Voodoo Ridge
A Cordell Logan Mystery • Book 3
by David Freed
Why You'll Love This
A Cold War mystery locked in Sierra Nevada ice for sixty years — and the wrong man just found it.
- Great if you want: aviation-flavored mysteries with a wry, complicated protagonist
- The experience: brisk and breezy with dry humor cutting through genuine tension
- The writing: Freed writes with a reporter's eye — lean, precise, and quietly funny
- Skip if: you want deep character development over plot momentum
About This Book
A wreck hidden for nearly sixty years in the Sierra Nevada. A mummified pilot still at the controls. Whatever that plane was carrying when it vanished in 1956 was worth keeping secret — and someone intends to keep it that way. When flight instructor and reluctant hero Cordell Logan spots the wreckage from the air, he sets off a chain of events that threatens not just his own life but the fragile hope of a second chance with his ex-wife. Freed builds tension from two directions at once: the cold mystery buried in the mountains and the warmer, more complicated stakes waiting back on the ground.

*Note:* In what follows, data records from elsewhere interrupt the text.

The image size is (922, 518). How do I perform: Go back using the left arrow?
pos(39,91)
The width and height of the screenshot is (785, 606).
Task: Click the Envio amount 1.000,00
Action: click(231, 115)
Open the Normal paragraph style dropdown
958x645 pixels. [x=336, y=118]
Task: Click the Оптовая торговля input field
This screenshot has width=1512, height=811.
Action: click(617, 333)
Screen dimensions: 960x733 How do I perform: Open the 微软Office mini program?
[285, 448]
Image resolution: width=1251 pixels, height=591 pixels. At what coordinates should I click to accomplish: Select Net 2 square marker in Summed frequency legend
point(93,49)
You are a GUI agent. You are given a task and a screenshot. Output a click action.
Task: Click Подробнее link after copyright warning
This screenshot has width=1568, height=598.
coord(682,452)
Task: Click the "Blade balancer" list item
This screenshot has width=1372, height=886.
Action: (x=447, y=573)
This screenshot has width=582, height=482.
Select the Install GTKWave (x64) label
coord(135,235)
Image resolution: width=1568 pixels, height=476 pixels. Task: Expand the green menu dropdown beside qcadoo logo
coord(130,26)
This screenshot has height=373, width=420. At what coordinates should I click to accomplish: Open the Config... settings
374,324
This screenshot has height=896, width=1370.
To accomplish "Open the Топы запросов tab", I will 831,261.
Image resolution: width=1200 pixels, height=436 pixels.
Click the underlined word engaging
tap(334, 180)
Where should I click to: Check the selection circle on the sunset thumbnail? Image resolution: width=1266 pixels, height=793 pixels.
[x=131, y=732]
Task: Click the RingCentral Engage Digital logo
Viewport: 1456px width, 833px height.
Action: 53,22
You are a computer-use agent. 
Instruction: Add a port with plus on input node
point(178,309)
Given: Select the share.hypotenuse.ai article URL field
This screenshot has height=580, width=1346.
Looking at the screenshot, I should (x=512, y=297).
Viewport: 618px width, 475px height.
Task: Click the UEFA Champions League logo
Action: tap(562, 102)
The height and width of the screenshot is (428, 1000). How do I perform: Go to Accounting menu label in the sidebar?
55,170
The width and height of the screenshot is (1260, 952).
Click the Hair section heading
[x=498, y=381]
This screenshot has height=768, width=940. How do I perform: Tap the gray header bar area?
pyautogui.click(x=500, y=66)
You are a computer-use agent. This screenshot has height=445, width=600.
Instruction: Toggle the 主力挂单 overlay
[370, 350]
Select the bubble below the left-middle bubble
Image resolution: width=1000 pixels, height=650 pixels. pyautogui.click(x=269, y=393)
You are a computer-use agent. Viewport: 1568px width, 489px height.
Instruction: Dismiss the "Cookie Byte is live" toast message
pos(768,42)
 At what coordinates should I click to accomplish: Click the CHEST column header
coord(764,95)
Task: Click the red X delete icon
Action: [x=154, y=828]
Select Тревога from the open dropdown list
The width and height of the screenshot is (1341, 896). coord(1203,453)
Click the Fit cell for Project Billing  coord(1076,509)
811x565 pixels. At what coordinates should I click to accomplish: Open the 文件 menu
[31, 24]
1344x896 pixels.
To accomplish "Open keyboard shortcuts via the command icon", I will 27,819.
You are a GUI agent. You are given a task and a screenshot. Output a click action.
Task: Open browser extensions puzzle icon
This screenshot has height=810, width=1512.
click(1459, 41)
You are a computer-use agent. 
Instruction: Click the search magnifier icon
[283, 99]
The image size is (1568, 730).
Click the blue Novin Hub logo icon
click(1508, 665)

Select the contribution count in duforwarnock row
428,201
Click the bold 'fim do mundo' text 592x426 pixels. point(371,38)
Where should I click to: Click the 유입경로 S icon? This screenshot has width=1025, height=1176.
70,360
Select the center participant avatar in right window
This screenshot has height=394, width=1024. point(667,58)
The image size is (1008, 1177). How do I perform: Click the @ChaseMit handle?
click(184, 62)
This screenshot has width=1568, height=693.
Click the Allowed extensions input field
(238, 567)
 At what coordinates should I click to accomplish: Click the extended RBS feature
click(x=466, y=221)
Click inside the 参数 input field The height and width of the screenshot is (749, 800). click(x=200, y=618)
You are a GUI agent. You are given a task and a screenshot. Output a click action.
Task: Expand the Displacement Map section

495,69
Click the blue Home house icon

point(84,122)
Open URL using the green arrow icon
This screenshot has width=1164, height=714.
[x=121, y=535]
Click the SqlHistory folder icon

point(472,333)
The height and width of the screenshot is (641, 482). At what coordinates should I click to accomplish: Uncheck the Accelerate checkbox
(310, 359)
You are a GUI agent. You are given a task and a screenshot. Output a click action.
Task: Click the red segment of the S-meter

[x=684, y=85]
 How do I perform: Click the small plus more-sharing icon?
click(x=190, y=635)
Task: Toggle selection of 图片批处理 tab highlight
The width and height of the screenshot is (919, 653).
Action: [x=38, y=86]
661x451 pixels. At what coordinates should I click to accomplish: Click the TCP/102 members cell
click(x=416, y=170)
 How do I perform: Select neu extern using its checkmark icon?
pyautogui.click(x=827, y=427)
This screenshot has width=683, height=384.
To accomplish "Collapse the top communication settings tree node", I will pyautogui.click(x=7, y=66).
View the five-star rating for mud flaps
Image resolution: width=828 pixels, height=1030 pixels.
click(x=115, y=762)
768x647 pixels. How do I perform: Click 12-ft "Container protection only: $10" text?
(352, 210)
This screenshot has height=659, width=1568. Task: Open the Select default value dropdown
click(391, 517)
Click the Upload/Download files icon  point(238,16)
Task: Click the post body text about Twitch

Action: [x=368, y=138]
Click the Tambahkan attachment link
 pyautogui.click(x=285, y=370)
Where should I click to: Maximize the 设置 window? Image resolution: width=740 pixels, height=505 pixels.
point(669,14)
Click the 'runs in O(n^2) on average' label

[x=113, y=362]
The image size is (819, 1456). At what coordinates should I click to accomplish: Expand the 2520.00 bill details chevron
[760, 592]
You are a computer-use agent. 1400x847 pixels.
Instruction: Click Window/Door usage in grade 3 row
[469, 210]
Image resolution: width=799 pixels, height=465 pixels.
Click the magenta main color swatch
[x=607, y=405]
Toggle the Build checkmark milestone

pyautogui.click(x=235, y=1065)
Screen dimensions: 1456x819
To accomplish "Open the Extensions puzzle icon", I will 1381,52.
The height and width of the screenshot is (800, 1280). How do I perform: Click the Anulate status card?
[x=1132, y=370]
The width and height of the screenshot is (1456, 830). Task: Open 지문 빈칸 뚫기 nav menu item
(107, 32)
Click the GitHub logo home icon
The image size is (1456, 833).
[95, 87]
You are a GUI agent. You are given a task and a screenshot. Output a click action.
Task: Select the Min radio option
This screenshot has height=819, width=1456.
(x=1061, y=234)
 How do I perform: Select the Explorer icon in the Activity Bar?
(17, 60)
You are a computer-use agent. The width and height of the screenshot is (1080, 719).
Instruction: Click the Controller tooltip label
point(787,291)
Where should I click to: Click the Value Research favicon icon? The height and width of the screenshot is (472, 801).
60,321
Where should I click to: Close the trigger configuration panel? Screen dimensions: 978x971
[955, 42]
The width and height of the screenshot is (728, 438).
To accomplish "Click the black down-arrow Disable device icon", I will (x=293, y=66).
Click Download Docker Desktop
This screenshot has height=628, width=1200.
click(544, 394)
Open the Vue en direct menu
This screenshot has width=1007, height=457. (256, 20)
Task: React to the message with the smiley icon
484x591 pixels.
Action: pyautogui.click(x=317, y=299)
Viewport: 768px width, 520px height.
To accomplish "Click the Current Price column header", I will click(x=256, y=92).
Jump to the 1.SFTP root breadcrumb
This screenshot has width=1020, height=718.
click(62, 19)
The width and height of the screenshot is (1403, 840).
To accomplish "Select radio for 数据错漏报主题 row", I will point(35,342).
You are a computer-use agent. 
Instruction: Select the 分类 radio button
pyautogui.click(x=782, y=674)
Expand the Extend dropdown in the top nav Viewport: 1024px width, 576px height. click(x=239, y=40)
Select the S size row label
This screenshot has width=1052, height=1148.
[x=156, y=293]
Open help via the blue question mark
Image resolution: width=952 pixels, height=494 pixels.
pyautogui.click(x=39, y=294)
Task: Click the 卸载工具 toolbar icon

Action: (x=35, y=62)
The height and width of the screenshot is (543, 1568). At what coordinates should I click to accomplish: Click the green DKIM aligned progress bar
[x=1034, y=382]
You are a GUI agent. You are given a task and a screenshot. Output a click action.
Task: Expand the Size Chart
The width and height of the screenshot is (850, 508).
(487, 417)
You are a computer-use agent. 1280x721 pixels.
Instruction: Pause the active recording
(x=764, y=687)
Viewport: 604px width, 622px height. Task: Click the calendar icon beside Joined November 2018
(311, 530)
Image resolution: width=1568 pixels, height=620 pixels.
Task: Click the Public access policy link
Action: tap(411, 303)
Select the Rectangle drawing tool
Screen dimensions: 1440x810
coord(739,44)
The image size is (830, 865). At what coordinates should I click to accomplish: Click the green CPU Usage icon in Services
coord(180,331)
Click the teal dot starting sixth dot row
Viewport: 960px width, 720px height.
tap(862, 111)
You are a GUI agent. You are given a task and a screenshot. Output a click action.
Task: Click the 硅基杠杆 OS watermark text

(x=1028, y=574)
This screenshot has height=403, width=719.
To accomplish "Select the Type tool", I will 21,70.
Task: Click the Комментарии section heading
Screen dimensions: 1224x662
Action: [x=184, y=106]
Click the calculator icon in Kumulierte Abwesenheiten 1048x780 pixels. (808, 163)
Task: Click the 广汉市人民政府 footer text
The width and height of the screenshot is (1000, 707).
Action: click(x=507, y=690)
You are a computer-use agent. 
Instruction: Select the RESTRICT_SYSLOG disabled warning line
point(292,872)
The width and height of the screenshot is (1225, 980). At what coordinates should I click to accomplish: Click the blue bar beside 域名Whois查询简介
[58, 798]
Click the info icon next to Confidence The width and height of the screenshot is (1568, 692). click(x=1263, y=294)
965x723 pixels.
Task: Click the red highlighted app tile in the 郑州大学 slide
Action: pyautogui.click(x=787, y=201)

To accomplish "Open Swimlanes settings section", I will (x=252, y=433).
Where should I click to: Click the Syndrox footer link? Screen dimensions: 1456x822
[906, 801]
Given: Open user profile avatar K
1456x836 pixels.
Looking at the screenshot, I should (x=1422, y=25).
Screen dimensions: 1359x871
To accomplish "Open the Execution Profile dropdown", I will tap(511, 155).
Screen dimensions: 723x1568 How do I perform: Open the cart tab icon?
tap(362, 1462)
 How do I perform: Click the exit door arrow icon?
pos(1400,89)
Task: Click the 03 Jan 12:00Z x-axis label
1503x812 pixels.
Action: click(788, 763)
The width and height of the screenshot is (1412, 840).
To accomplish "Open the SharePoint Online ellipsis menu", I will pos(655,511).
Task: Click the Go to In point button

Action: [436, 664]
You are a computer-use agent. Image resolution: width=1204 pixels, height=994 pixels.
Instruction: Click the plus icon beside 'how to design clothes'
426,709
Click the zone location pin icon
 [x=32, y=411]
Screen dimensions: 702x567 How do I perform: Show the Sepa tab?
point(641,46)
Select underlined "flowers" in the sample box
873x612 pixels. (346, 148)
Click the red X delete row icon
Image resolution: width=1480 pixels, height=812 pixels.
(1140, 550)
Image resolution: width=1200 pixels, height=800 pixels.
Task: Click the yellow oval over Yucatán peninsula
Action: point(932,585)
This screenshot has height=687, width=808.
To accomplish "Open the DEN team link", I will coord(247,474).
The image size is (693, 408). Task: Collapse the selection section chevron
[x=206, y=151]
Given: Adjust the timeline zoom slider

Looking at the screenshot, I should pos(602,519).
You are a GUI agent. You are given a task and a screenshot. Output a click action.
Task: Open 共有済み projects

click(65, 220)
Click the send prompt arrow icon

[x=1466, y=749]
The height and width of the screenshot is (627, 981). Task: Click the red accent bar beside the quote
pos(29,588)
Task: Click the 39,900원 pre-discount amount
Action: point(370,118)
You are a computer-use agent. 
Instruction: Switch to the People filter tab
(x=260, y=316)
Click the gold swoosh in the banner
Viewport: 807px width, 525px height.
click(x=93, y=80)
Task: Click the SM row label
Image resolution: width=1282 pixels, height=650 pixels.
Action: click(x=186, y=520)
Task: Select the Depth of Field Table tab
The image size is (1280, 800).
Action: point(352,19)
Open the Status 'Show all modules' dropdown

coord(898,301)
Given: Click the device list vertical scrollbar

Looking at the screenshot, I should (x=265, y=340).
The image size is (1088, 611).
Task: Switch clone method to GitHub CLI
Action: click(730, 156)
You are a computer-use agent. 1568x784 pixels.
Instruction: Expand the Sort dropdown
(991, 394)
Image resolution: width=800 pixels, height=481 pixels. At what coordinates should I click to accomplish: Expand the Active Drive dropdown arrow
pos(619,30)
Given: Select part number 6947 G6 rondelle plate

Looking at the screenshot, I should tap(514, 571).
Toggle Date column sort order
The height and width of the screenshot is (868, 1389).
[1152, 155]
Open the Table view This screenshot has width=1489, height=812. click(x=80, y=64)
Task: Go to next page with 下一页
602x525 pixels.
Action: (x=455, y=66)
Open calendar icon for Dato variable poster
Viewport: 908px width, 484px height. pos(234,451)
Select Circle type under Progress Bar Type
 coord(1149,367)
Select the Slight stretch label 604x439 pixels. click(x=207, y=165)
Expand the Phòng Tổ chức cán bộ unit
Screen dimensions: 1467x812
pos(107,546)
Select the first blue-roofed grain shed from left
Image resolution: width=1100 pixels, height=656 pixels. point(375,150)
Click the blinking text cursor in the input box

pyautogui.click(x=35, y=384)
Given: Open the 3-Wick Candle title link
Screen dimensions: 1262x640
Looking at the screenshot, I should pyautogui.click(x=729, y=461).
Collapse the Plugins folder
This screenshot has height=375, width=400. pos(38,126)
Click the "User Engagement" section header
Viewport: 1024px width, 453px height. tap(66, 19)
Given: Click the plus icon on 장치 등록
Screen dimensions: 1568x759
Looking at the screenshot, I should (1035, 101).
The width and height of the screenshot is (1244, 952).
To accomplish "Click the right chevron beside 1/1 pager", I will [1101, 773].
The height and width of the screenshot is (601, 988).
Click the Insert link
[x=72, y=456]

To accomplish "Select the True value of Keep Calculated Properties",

What separates this series from the crowded field of amateur-sleuth thrillers is Freed's voice — dry, self-aware, and genuinely funny without ever undercutting the danger. Logan is a former military assassin trying to live by Buddhist principles, and that contradiction gives the prose a wry, lived-in quality that plot mechanics alone rarely achieve. At 240 pages, the book moves with real economy, trusting readers to keep up. It rewards attention without demanding effort — the kind of mystery you finish in a sitting and immediately want to discuss.